It says something good about you that you posted a problem that you cannot solve. But I cannot solve it either. 😔

so here is a simple mathematical approach to solve: log_(2)x=log_(3)(x+1) 1) use change of base rule(as mr BPRP) (lnx )/(ln2) = (ln(x+1))/(ln3) then rewrite the equation:- (lnx )/(ln(x+1))=(ln2)/(ln3) now we know two things 1) lnx=ln2 and 2) ln(x+1)=ln(3) we know log_(a)b = log_(a)c if and only b=c so based on this x=2 and x+1=3 ........x=2 but now the problem is this approach will not work if the question was log_(2)x= log_(5)(x+1)

log_2 ( x ) = log_3 ( x + 1 ) = y so 2^y = x and 3^y = x + 1 3^y = (2^y ) + 1 3^y - 2^y = 1 this is easy to tell that y = 1 that means log_2 ( x ) = 1 so x = 2

My solution is as follow: log_2(x) = log_3(x+1) = ln(x)/ln(2) = ln(x+1)/ln(3) (as shown in the video) Here's where I deviate from Steve's path: I multiply both side by ln(2)/ln(x+1), which yields: ln(x)/ln(x+1) = ln(2)/ln(3) By comparison, x=2 and x+1=3, which of course still yields x=2 Therefore x=2. Voila!!! Edit: An honorable mention to Chirag Ahuja in the comment section, who came up with e^ln(x) = e^ln(2)log_3(x + 1) through some manipulation, and had the idea of "compare ln(x) with ln(2) and log_3(x + 1) with 1". It also used the method of solving by comparison. It's so interesting that I can't help but mentioning it!
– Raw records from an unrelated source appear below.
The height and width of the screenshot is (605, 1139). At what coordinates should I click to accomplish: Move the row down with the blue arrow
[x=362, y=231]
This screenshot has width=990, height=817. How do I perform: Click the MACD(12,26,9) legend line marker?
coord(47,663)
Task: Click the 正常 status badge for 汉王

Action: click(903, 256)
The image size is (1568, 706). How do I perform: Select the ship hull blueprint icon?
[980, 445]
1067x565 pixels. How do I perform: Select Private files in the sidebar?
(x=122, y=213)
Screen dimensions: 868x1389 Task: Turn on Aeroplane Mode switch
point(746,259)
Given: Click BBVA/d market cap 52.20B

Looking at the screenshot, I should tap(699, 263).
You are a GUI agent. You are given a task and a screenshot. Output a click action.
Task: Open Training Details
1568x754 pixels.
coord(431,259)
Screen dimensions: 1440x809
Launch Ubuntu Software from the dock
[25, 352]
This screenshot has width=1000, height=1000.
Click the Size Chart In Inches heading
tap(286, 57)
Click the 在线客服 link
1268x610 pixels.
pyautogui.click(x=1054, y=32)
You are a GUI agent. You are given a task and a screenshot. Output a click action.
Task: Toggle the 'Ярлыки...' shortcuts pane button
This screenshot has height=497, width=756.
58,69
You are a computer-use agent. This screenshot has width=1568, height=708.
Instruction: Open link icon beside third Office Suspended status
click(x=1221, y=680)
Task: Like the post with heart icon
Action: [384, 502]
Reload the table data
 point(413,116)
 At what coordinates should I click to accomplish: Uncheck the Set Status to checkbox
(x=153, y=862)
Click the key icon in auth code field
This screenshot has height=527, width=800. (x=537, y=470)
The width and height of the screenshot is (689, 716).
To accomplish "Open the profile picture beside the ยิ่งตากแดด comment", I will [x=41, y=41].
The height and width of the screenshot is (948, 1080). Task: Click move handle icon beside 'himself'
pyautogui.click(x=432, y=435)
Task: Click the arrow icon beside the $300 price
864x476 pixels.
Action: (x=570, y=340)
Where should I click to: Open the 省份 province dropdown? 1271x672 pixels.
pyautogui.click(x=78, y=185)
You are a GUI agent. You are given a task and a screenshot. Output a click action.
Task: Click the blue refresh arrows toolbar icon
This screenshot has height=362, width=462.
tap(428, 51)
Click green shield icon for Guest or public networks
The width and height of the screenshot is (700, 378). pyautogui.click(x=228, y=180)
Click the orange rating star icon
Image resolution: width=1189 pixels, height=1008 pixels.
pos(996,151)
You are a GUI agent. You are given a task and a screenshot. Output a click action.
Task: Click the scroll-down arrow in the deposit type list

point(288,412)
So these can be the possible explanations: 1. So I ended up with a equation after some manipulations e^ln(x) = e^ln(2)log_3(x + 1) my thought is how about after equating the exponents since bases are same we compare ln(x) with ln(2) and log_3(x + 1) with 1 this works out both yields the ans as 2 and makes sense as well. It might be wrong but makes sense for me. 2. another expression is ln(3)^ln(x) = ln(x+1)^ln(2) now we can just compare ( ln(3) = ln(x+1) ^ ln(x) = ln(2) ) and we end up with 2 3. One more I came up with is: Log_(x+1)(x) = log_3(2) Am thinking of comparing bases and the number which we are taking log of but this just seems wrong but on a second thought I thought I should still put

Transforming the second equation to ln(x+1)/ln(x) = ln(3)/ln(2) helps to „see“ the solution, and showing that the LHS is decreasing (for x>1) ensures that there is only one solution. I was able the solve the related equathions when replacing the log base 3 by base 4 or base 8, and I am pretty sure that there is no solution when replacing base 2 by base 5.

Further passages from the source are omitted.